I had just finished my errands in town and was now waiting for my Number 4 bus back home on a bright and sunny afternoon. Ahead of me in the queue was some sort of University Professor. Adorned in tweed jacket with elbow pads, he scribbled away at some important looking notes in a pocket exercise book.

Just then a foreign exchange language student came up to the stop. He carefully examined the bus time-table and then looked up to the professor and said, “ Prease sir, excuse. What is time”?

The kindly professor looked upon the young student over the top of his round spectacles with some pity. He smiled and said to him “ Well, son, how long have you got”?

We then looked up to see the Number 4 bus rolling up to our stop. Once again I was denied the opportunity to understand the General Theory of Relativity and all that mumbo jumbo. I was gutted.

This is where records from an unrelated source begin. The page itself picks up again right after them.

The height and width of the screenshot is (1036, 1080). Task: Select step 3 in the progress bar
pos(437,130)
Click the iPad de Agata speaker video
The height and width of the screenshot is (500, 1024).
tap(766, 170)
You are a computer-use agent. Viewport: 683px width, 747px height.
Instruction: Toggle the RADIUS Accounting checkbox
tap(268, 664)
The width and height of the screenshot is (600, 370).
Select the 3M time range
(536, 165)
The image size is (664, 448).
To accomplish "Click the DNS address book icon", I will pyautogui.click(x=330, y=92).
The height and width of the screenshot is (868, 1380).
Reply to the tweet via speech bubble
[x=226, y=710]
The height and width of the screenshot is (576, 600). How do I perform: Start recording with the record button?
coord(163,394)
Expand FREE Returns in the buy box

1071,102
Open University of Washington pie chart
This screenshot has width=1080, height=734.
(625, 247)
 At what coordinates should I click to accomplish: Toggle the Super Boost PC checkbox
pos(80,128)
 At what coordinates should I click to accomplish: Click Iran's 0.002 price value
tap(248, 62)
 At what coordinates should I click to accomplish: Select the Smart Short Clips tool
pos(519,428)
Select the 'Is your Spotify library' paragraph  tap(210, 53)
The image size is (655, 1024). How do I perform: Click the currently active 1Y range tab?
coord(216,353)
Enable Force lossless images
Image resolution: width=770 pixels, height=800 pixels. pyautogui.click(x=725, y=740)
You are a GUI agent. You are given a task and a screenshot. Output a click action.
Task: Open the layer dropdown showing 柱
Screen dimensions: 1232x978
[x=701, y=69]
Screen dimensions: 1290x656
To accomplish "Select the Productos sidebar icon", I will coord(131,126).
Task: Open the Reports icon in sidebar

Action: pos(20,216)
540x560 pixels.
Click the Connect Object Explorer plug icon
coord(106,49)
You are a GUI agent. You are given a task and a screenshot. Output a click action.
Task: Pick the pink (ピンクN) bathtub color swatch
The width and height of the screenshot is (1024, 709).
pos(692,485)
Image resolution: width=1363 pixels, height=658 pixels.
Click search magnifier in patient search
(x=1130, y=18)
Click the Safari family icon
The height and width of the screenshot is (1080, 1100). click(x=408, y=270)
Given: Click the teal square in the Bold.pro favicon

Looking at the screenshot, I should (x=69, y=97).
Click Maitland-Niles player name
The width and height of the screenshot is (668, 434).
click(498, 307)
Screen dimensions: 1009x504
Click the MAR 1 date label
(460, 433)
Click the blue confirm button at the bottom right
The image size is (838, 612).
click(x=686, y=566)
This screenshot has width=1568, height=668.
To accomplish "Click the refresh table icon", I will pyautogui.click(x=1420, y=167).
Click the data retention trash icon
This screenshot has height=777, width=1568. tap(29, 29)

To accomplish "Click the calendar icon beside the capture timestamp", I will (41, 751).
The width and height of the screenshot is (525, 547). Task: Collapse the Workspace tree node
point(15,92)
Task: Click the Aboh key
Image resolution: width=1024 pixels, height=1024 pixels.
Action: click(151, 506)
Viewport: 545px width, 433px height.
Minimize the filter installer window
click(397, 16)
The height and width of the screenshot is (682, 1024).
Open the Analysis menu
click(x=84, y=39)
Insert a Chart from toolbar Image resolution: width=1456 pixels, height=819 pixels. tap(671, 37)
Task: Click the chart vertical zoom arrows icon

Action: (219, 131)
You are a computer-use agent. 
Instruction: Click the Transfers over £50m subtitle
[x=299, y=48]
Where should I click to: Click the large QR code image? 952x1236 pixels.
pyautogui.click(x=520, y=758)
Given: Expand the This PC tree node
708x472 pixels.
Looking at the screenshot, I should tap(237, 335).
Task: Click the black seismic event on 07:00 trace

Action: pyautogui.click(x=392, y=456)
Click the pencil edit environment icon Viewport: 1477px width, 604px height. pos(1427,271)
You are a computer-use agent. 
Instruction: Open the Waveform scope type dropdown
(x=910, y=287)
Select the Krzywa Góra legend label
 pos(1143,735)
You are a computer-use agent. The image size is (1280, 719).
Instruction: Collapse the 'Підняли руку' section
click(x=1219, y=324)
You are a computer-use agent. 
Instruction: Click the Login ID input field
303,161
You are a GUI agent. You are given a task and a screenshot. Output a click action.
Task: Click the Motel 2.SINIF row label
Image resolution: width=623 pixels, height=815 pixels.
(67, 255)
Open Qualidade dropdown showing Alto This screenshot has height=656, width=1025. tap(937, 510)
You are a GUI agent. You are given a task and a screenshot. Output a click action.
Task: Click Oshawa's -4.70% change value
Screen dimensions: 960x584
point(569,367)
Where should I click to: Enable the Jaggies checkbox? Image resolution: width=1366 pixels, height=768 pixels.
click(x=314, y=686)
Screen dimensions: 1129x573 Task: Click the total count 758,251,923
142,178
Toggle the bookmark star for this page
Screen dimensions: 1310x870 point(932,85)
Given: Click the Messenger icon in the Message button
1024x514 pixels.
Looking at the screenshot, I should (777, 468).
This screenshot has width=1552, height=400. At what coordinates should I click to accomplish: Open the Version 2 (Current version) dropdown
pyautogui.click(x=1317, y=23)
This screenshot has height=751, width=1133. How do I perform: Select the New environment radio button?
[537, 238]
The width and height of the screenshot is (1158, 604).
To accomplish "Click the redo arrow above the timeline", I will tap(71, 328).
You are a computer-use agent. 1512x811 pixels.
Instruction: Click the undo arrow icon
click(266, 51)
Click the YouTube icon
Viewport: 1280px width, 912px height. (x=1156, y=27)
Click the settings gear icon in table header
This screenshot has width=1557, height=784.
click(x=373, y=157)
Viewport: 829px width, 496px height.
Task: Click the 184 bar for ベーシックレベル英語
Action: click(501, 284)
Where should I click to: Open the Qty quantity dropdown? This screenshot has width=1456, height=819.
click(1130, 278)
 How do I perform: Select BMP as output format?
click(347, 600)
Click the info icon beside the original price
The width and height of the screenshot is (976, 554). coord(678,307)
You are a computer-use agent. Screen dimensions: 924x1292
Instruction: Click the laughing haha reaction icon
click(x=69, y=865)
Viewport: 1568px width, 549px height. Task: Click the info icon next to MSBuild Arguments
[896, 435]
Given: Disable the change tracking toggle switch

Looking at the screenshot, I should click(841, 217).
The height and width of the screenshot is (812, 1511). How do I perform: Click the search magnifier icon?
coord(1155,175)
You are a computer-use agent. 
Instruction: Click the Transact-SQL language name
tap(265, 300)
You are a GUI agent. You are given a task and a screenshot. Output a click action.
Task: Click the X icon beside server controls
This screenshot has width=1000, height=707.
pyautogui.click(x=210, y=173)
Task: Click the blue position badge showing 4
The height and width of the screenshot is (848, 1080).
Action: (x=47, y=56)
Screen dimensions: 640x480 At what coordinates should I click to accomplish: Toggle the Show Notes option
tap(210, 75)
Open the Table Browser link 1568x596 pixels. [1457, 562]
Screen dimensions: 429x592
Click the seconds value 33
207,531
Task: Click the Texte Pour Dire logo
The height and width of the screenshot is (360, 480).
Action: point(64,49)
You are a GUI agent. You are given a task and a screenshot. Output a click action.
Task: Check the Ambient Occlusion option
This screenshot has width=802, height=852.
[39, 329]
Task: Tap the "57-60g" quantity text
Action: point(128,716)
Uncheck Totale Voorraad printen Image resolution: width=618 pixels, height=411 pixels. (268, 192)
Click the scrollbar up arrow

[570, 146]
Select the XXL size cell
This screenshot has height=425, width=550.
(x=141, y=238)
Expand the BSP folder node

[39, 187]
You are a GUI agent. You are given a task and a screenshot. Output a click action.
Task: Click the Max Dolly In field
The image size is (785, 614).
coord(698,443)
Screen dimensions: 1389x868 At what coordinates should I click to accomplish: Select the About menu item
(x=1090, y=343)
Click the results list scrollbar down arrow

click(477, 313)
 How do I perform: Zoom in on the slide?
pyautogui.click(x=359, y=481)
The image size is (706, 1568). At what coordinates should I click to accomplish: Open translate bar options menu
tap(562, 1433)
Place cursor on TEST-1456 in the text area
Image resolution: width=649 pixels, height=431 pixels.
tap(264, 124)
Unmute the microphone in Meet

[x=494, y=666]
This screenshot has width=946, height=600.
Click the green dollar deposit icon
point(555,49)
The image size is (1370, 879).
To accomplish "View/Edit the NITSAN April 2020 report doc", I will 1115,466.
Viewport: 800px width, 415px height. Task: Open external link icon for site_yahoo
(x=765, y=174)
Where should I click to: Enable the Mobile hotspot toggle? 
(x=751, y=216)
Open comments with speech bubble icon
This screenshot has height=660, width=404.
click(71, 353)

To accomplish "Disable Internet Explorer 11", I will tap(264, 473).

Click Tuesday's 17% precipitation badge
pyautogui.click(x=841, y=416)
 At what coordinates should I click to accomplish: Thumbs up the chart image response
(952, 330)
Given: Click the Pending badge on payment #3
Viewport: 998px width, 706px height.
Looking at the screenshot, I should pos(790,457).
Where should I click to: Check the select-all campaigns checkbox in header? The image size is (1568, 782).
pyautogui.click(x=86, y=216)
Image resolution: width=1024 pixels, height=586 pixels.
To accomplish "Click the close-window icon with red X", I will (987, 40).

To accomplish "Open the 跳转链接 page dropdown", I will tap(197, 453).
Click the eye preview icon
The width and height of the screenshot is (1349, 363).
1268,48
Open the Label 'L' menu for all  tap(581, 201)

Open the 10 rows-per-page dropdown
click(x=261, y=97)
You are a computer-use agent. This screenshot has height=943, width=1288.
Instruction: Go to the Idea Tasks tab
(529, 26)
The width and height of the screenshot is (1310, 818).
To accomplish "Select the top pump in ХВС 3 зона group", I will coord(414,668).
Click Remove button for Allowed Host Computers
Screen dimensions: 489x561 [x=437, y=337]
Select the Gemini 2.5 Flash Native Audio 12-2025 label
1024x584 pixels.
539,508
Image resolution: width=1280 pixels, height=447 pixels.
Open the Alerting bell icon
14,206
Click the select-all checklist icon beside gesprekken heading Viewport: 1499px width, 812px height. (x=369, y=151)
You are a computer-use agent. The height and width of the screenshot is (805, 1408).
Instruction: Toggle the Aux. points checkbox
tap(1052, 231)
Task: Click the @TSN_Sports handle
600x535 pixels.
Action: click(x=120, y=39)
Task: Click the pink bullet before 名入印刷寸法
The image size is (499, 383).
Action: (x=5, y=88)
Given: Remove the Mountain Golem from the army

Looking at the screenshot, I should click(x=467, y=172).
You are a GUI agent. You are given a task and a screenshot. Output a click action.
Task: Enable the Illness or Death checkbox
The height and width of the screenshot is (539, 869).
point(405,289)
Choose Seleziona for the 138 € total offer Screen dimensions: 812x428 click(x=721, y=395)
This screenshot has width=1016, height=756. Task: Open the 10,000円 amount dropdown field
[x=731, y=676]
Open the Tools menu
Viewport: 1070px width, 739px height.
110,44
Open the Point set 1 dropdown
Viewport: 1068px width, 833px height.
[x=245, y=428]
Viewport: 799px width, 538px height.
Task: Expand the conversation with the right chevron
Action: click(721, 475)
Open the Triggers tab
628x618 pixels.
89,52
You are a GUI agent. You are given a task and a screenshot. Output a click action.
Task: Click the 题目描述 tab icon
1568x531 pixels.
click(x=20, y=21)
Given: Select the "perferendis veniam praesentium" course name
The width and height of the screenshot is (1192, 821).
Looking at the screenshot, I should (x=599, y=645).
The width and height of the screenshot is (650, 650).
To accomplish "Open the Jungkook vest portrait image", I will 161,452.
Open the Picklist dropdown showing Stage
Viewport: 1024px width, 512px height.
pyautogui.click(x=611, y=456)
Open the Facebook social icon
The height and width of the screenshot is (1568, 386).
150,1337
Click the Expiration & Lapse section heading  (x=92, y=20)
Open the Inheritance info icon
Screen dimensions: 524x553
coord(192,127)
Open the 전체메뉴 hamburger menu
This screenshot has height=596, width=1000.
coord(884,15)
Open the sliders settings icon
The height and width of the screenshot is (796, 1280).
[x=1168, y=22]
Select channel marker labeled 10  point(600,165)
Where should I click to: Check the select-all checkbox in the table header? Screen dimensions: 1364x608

But why should I let it rest. I have always wanted to know more about the meaning of time. It is a concept that occupies my every waking moment. Why, for instance do we use two time settings in Kenya? Time given in English or Kiswahili differs by 12 hours. Why is this? You may say it doesn’t matter but suppose you write a document to someone and perhaps you specify time using numerals. What does 9.20 mean? Is it 9.20 am or is it 3.20? Why do we have this anomaly? Is there any other country that uses different times depending on the language that is spoken? Which time denotation is used in legal documentation and who determines it? Why do we have all this duplication?